7 comments
We did this last year and yeah, the math looked incredible on the spreadsheet—right up until we realized our PPC person was also supposed to be managing creative, bid strategy, account structure, and staying current on Google's weekly algorithm changes, which apparently now happen on Tuesdays whether you're ready or not.
Don't get me wrong, we still came out ahead maybe $80K after hiring someone who actually knew what they were doing (turned out our internal "PPC expert" was just really good at guessing). But that $180K figure probably doesn't account for the three months where everything went sideways because nobody caught that our iOS conversion tracking broke, or the time we had to rebuild our entire account structure because it looked like someone had organized it during a fever dream.
The real win wasn't firing the agency—it was finally having visibility into what the hell was happening with our campaigns instead of getting a monthly deck that said "market conditions challenging." That alone is worth something.
What's your ROAS actually sitting at now? And be honest—are you comparing apples to apples, or did you also just get better at the fundamentals when you started actually paying attention?
We did this exact move last year. Took us two months to rebuild everything in Google Ads Editor, set up proper conversion tracking (our agency had it half-broken), and hire a junior PPC person. Real talk: first 30 days were messier than the agency's work, but month two we hit 2.3x ROAS on search. Now running it lean with one person part-time. The agency kept us in the dark on everything.
We did this exact move at my company about 18 months ago and honestly it's been mixed. Saved about $120K annually by cutting the agency, which felt amazing at first.
Here's what actually matters though: we had to hire someone full-time who knew what they were doing. Our first hire was a junior who "knew Google Ads" and we burned two months and probably $15K in wasted spend before we got real. Second person we brought in was a former agency manager making $85K and suddenly the math got tighter.
The real win for us wasn't just killing the agency—it was that we could move fast. Agency was doing monthly strategy reviews. Now we're testing landing page changes, audience tweaks, bid adjustments weekly. Our ROAS went from 2.1x to 3.4x over a year, but that took actual experimentation time, not just account management.
What killed me: we still needed someone to manage the technical side. Set up conversion tracking properly in GTM, audit the data layer, connect to Looker. We ended up keeping a fractional consultant for 8 hours/month at $3K just for that. That's not nothing.
If you're thinking about this, honestly audit whether your agency person is actually incompetent or if your brief to them was bad. We realized ours just wasn't positioned to move fast because the contract was for X dollars monthly, so there was no upside for them to optimize harder. In-house changed the incentive structure immediately.
Did the same at our MarTech company, but the real win was finally having someone who actually cared about our metrics.

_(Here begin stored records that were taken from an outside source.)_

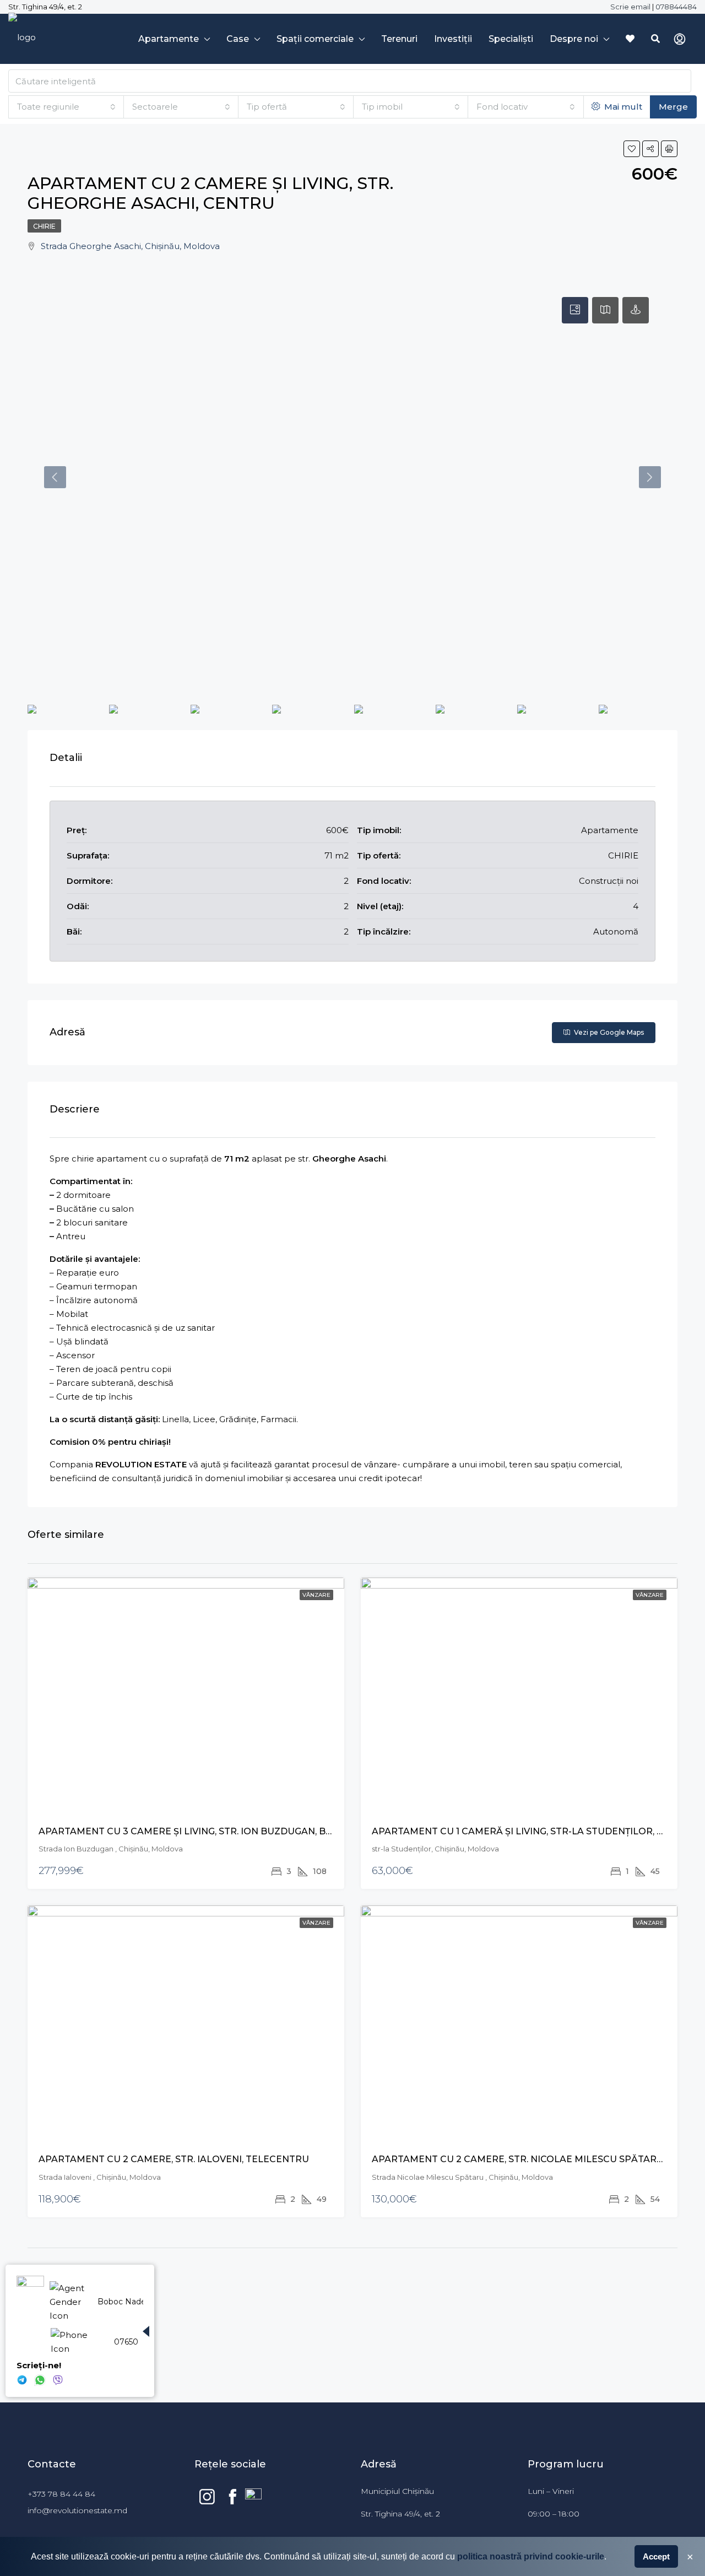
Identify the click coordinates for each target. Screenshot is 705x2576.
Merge (673, 106)
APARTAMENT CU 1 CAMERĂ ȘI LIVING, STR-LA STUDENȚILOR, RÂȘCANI (535, 1831)
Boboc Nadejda (127, 2302)
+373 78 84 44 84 (64, 2494)
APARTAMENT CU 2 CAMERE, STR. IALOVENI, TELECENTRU (174, 2159)
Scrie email (630, 6)
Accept (656, 2556)
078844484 (676, 6)
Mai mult (622, 106)
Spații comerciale (315, 39)
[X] (22, 2377)
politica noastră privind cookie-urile (530, 2556)
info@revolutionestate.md (77, 2510)
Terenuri (399, 39)
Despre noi (574, 39)
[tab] (575, 310)
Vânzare (316, 1594)
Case (237, 39)
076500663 (135, 2341)
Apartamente (168, 39)
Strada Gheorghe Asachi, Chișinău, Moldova (130, 246)
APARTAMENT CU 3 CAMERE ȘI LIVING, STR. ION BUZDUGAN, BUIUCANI (202, 1831)
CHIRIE (44, 226)
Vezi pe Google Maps (608, 1032)
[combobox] (66, 106)
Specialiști (511, 39)
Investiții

We did this with Google Shopping and it was honestly the best decision we made last year. Agency was charging $8K/month for basic feed optimization and bidding. Their feed was a mess — missing attributes, wrong categorization. Once we brought it in-house and used Feedonomics to clean it up, our conversion rate jumped 40% on the same budget. The thing nobody tells you is how much faster you can iterate. We can test new bid strategies on Monday and see results by Wednesday instead of waiting two weeks for agency approval. Downside — yeah, it takes time to learn the platform and you need someone actually paying attention to it. We had to hire a contractor for 15 hours a week. But that's still way cheaper than the agency fee. Our ROAS went from 2.1x to 3.4x in four months.
We tried this exact move at our compliance firm last year. Brought a guy in-house, cut the agency loose, figured we'd pocket $200K. Six months in, our lead quality tanked 35% and we were hemorrhaging time on account management instead of actual compliance work. Ended up rehiring an agency but smaller, kept strategy in-house. Way less sexy but actually works.
Congrats on cutting the fat, but I need to ask: what's your team size now and how many hours are they actually spending on account management weekly? We went in-house last year at my company and saved money short-term, but our one person was burning out managing 15 campaigns across search, shopping, and display. ROAS initially looked better because we cut waste, but we weren't optimizing—just keeping things alive.
What's your setup? Single person? Team of three? And are you using anything for automation or is it mostly manual bid adjustments and pause/play?